DFTには限界があり、塩化ナトリウムのような単純な分子であっても、塩素原子とナトリウム原子が無限に離れていても、塩素原子がナトリウム原子の電子の何分の1かを保持していることをDFTが誤って予測してしまうことが知られている。また、DFT計算は、基礎的な量子論から始める計算よりもはるかに効率的だが、それでも煩雑で、多くの場合スーパーコンピュータが必要だ。そのため、この10年間で、理論化学者たちは、特に物質の化学反応性や熱伝導性などの特性を調べるために、機械学習を使った実験を行うようになってきた。
今回、DeepMindはニューラルネットワークを用いて、従来よりも正確な電子の密度と相互作用のマップを構築できることを示し、この分野に大きな進歩をもたらした。関数をニューラルネットワークとして表現し、これらの正確な特性を学習データに組み込むことで、重要な系統誤差のない関数を学習し、幅広いクラスの化学反応をよりよく記述することができると研究者は主張している。
研究グループは、小型の主群モデルの特性に関するデータと、これまでの研究で既知のDFTの失敗を解決するのに役立つと考えられていた電子の分数を含む架空の系のデータを用いて、ニューラルネットワークを学習させた。そして、DeepMind21(DM21)と呼ばれるニューラルネットワークを用いて、テスト分子の電子分布を予測した。
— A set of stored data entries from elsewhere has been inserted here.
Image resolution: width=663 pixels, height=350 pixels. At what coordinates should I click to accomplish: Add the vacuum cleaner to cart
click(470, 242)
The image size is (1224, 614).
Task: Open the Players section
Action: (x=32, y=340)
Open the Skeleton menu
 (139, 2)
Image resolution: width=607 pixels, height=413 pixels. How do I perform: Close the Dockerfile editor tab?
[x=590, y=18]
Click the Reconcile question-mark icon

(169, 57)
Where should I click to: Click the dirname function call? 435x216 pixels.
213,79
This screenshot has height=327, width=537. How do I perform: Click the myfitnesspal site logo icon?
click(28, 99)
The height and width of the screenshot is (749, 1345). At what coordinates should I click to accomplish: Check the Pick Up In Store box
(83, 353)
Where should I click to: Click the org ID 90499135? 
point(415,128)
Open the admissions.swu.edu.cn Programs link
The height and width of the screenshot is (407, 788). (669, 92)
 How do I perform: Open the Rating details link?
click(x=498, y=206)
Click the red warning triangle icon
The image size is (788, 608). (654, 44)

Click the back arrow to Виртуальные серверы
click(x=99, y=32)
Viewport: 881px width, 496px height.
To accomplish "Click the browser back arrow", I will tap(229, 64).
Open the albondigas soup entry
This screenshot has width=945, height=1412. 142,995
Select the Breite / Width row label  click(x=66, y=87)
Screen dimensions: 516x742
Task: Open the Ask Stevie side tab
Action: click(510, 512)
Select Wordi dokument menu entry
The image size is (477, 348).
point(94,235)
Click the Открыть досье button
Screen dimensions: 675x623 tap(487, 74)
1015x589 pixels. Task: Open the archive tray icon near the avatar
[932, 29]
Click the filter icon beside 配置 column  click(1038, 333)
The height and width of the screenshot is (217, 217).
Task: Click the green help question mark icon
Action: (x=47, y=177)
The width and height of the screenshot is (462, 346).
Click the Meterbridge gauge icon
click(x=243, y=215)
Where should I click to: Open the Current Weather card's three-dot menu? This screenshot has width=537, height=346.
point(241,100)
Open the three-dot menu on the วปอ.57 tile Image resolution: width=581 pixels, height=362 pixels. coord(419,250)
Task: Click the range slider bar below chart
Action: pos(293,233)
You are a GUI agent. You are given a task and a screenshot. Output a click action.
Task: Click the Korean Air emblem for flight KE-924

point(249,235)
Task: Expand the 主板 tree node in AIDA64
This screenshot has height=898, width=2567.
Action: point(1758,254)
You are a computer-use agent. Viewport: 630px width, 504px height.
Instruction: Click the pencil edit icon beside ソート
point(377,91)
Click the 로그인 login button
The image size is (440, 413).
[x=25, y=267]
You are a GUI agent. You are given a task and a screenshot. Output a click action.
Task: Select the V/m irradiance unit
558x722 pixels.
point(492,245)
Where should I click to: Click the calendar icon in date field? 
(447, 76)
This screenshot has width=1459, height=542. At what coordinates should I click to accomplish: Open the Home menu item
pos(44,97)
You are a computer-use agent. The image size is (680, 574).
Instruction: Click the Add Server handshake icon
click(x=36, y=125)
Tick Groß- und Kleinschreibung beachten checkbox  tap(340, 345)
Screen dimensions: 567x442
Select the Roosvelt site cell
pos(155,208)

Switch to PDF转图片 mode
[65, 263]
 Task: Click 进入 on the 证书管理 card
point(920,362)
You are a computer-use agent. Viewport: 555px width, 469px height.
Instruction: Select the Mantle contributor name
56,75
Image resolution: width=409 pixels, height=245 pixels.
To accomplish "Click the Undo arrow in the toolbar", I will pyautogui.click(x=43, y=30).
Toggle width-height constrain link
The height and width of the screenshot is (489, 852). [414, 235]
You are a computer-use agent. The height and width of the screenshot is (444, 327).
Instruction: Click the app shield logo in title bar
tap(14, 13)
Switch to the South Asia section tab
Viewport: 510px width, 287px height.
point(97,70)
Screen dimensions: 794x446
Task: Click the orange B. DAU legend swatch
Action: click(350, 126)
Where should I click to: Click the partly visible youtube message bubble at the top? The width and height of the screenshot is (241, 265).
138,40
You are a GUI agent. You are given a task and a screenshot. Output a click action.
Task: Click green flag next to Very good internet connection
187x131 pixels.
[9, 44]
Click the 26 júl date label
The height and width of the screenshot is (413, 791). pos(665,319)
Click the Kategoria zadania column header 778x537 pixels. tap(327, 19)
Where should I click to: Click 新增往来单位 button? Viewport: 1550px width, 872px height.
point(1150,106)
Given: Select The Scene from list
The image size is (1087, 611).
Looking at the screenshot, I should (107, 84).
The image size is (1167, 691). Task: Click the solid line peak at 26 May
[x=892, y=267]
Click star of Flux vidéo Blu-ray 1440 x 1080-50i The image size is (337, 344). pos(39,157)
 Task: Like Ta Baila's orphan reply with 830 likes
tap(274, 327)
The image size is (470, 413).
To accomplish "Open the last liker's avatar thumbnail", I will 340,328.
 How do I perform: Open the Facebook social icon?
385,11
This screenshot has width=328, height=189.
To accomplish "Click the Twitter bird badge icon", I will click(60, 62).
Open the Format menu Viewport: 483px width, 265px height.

DM21は、アデニン-チミンのDNA塩基対や水素原子の鎖などのテスト系に対して、標準的なDFTプログラムよりも正確な計算を行った。
DeepMindのJames Kirkpatrickによると、DFTの標準的な手法は、計算化学者が分子の既知の数学的特性をいくつか取り入れた方程式系を書くというものだそうだ。そのような限られた制約は、特定の状況では、電子共有の例のようなエラーにつながる。一方、ニューラルネットワークは、分子の数学的特性に関する先入観なしに、見たことのあるデータから一連の方程式を補間するだけである。
「DeepMindチームは、DFT計算の最終結果である電子密度の計算にAIを導入するという、おそらくこれまでで最も野心的な試みを行った。これは機械学習にとって理想的な問題のようなものだ」とDFTの研究を長年行ってきた計算化学者で、現在はDeepMindに所属するAlon Cohenは語っている。
DeepMindは学習したシステムを誰でも使えるように公開している。